Fall is in the air, and millions of sports fans are pleased. It’s football time. However, I am on the verge of giving up football. This is a shift for me, as I have been involved in sports all of my life, first as an athlete in high school and college, and then as a sandlot baseball player. Later I became an excellent bowler, a level that is still eluding me in golf—although I have been playing forever.

 As an undergraduate, I was a sports reporter, and more recently, I was on the Executive Committee of the Athletic Board at the University of Tennessee. This was during the last years of the great Pat Summit as coach of the Lady Vols basketball team.

 As a fan, I have been present at the national championship matches of at least 10 sports. As you can see, I have had a heavy involvement with sporting contests. But as a fan, I may be letting go of football. This move has been aided and abetted through the years by my wife, Mildred, who has always called football savage and dangerous. With this attitude, we did not let either of our sons play the sport.

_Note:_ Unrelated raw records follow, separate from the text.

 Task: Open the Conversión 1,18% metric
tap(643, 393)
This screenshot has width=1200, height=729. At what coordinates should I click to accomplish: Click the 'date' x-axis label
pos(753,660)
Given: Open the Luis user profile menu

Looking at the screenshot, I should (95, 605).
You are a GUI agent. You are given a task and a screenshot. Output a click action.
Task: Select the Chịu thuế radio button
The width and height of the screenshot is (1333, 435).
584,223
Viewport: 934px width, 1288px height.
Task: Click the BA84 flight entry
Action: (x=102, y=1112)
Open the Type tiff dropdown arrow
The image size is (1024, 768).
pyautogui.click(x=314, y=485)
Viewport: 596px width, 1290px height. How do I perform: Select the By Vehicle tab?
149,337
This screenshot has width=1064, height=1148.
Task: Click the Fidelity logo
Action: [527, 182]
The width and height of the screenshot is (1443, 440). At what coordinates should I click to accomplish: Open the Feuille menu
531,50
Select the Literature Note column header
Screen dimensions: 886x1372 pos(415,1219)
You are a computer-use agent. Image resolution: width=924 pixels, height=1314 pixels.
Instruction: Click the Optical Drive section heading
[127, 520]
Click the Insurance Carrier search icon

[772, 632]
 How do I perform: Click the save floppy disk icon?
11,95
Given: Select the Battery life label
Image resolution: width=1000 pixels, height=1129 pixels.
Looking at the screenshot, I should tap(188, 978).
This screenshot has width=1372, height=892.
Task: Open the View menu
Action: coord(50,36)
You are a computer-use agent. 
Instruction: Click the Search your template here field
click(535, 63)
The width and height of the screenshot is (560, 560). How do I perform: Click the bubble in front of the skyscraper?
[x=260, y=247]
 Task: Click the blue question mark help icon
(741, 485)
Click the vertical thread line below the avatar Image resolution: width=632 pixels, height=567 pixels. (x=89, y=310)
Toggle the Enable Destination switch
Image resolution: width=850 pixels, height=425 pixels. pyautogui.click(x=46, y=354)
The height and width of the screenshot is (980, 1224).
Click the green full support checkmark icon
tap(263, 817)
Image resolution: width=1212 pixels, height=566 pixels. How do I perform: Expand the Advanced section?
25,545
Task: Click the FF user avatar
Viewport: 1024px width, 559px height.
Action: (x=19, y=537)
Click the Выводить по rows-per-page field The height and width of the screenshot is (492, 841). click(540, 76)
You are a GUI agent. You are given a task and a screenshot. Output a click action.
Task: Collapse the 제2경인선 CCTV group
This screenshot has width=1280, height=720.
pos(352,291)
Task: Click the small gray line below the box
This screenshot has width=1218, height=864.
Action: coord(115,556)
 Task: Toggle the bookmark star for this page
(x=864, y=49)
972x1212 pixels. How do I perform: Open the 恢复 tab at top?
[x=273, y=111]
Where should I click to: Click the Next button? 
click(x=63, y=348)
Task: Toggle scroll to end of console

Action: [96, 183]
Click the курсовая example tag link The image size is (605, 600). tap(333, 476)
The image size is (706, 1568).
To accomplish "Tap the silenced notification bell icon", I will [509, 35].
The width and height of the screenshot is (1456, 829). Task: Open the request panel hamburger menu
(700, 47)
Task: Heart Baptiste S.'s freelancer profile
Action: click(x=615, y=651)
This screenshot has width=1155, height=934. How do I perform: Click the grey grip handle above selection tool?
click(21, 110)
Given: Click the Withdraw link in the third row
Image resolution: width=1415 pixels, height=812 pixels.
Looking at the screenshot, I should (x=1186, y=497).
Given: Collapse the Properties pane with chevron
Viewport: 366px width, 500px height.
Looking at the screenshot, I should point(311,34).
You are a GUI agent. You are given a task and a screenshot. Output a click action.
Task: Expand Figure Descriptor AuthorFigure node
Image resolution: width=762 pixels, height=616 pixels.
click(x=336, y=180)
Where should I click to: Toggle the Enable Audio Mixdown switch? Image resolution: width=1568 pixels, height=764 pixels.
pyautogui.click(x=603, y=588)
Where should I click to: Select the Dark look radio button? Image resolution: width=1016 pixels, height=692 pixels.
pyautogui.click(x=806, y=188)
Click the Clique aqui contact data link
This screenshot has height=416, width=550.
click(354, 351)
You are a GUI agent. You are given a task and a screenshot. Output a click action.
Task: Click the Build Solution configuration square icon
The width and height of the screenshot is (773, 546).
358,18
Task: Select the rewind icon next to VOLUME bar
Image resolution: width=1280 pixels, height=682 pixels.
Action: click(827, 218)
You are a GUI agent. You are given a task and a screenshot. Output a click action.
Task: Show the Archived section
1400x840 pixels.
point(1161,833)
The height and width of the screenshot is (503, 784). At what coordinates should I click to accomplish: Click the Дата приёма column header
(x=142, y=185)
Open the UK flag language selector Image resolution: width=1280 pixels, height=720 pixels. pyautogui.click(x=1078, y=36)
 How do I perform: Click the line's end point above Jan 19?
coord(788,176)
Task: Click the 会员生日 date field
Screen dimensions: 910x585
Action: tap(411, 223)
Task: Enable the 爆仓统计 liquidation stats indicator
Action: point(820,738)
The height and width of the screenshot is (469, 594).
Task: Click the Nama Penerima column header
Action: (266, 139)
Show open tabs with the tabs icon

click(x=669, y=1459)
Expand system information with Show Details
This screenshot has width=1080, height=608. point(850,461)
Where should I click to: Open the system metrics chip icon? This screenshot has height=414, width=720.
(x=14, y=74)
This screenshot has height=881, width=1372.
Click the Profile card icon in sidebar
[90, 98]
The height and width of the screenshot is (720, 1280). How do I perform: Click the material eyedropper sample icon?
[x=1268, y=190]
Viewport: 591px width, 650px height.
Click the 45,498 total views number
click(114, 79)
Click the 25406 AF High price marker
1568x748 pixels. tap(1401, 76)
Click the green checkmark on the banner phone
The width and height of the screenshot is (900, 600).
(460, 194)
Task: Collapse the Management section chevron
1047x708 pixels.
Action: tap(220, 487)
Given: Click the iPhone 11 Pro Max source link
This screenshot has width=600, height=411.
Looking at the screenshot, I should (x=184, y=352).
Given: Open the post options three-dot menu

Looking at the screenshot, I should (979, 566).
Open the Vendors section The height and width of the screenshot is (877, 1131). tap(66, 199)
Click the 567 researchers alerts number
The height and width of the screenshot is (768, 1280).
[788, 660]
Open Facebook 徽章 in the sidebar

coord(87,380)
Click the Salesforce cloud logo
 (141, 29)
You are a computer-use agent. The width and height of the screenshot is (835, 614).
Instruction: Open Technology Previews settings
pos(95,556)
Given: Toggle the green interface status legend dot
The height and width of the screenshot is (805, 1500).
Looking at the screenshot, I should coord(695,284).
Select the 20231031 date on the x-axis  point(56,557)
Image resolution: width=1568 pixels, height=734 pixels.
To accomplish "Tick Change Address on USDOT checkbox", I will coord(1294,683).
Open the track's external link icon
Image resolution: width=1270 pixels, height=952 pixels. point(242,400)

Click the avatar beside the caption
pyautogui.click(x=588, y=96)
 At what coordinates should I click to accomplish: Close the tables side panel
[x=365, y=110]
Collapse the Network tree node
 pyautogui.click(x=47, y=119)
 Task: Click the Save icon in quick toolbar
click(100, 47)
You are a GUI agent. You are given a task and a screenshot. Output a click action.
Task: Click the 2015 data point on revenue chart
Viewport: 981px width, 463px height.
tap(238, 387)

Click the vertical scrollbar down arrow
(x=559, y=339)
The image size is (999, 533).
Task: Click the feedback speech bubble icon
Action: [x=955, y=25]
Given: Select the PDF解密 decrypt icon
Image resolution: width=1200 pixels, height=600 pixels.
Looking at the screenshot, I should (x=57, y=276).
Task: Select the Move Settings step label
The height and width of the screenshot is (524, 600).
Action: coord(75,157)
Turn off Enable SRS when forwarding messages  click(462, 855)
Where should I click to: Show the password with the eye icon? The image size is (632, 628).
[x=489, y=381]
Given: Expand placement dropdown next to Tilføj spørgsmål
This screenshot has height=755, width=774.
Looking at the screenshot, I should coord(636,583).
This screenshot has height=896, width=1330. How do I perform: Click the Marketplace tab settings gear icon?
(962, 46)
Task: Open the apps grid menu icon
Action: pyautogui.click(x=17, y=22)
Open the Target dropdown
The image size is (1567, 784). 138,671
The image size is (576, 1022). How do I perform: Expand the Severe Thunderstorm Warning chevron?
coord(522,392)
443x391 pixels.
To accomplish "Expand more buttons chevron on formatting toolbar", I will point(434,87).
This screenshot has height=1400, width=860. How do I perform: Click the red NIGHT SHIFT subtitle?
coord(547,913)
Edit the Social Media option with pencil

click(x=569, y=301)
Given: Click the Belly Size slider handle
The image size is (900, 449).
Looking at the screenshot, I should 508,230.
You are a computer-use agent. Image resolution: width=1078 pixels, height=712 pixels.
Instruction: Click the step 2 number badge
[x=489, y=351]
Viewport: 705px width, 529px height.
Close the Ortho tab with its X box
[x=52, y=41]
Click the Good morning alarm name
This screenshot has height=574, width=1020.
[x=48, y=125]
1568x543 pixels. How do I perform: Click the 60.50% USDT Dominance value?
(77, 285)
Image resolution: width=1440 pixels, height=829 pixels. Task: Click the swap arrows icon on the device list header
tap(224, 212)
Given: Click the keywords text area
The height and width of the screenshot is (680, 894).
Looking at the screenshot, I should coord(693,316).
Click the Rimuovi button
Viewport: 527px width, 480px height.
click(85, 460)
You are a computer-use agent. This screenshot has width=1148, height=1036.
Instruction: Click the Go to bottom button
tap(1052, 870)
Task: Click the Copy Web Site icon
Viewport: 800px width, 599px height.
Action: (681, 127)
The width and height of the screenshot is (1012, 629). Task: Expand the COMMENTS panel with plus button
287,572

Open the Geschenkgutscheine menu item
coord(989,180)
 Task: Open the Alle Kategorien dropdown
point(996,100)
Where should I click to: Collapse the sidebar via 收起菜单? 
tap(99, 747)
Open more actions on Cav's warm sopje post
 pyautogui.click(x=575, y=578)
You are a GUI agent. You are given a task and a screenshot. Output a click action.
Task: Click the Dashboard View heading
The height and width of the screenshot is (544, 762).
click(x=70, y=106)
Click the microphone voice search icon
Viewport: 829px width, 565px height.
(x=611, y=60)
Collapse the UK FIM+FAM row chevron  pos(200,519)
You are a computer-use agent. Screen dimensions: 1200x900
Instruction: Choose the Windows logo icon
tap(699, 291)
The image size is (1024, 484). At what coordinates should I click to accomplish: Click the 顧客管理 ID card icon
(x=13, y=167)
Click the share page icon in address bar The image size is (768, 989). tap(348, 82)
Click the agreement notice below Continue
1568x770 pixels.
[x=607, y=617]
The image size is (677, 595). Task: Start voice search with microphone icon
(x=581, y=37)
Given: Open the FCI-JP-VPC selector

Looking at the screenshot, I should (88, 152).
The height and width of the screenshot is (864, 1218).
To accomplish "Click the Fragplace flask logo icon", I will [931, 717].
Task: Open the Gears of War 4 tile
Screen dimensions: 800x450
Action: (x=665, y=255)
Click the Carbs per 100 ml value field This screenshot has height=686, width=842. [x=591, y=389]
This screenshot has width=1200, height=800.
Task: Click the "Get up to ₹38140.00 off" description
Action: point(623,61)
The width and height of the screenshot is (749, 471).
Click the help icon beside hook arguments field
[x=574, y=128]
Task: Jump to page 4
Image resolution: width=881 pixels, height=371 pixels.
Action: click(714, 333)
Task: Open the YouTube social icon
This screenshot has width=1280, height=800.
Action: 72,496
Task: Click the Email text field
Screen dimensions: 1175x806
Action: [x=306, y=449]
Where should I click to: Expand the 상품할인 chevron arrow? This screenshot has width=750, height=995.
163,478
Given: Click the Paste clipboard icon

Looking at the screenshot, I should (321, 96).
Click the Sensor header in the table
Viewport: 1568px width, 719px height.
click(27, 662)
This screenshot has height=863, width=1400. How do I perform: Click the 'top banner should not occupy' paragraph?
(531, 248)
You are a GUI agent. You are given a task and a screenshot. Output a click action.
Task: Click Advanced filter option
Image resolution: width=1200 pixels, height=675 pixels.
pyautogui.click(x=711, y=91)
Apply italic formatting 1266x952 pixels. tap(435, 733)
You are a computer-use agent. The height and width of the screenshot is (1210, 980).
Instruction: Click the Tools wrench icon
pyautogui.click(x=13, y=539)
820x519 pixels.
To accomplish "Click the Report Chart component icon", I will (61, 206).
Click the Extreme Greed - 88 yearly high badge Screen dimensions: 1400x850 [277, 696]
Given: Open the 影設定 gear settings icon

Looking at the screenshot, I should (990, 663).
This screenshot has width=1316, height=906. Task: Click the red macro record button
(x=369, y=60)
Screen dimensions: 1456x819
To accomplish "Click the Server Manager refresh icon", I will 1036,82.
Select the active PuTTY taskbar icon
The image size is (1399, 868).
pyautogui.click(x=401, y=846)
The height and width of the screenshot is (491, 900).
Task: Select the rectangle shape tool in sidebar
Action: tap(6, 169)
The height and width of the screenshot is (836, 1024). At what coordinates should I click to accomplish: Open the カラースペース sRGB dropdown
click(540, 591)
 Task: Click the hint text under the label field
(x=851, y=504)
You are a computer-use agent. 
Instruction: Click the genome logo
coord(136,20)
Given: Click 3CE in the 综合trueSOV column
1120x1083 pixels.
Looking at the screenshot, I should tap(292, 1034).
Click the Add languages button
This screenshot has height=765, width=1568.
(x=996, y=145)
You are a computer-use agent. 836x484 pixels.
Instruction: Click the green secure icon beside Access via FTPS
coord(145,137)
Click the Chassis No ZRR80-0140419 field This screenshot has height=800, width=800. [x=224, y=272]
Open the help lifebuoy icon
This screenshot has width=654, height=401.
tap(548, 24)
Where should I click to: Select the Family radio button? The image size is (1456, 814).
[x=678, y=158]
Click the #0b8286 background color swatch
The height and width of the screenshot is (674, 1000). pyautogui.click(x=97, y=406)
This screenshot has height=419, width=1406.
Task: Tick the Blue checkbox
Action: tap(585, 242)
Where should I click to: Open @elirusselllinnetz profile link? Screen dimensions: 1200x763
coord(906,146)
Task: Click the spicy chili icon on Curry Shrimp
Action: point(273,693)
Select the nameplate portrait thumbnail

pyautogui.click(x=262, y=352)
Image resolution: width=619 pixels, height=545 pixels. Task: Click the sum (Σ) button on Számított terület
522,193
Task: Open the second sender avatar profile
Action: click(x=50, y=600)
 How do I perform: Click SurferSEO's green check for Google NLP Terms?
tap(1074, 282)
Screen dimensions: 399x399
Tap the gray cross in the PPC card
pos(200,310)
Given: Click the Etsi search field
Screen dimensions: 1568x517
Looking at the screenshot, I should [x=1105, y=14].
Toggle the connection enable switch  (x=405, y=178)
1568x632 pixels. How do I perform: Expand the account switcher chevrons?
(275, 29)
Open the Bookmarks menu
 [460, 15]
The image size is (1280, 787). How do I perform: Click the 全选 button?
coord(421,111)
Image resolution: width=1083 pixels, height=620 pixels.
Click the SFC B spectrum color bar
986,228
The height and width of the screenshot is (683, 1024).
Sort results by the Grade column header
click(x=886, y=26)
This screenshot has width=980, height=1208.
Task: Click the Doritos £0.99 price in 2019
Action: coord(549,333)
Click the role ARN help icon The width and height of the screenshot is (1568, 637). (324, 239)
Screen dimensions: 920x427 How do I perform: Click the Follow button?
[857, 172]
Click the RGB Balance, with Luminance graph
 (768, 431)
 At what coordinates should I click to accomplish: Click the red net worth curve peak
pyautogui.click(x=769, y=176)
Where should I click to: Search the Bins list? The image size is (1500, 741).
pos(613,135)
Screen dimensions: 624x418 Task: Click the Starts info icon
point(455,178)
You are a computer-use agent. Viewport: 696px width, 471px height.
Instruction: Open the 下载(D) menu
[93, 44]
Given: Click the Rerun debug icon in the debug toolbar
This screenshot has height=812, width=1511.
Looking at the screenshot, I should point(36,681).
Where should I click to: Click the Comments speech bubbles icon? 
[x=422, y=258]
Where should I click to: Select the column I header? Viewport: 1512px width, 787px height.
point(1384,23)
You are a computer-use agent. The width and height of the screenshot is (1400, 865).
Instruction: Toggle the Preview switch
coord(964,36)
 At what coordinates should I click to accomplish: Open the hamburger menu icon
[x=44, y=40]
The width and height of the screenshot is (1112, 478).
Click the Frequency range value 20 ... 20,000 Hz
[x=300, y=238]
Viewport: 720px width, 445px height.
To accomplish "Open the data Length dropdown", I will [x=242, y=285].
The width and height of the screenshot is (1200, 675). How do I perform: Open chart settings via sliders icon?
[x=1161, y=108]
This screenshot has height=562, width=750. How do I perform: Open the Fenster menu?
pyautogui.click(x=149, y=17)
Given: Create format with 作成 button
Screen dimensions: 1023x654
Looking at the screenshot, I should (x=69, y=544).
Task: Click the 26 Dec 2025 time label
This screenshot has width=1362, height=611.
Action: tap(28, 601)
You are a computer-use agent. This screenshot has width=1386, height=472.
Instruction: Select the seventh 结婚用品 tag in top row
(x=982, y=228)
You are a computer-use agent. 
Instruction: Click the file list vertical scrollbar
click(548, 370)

 Now the verdict is clearly in: football is savage and dangerous. The Journal of the American Medical Association recently reported on a study of the brains of 111 deceased NFL players which found 110–all but one—had the degenerative brain disease CTE.

 People who follow boxing have known about this brain injury for many years. It used to be called “being punch drunk” from having too many blows to the head. It may be just as bad—if not worse—in football.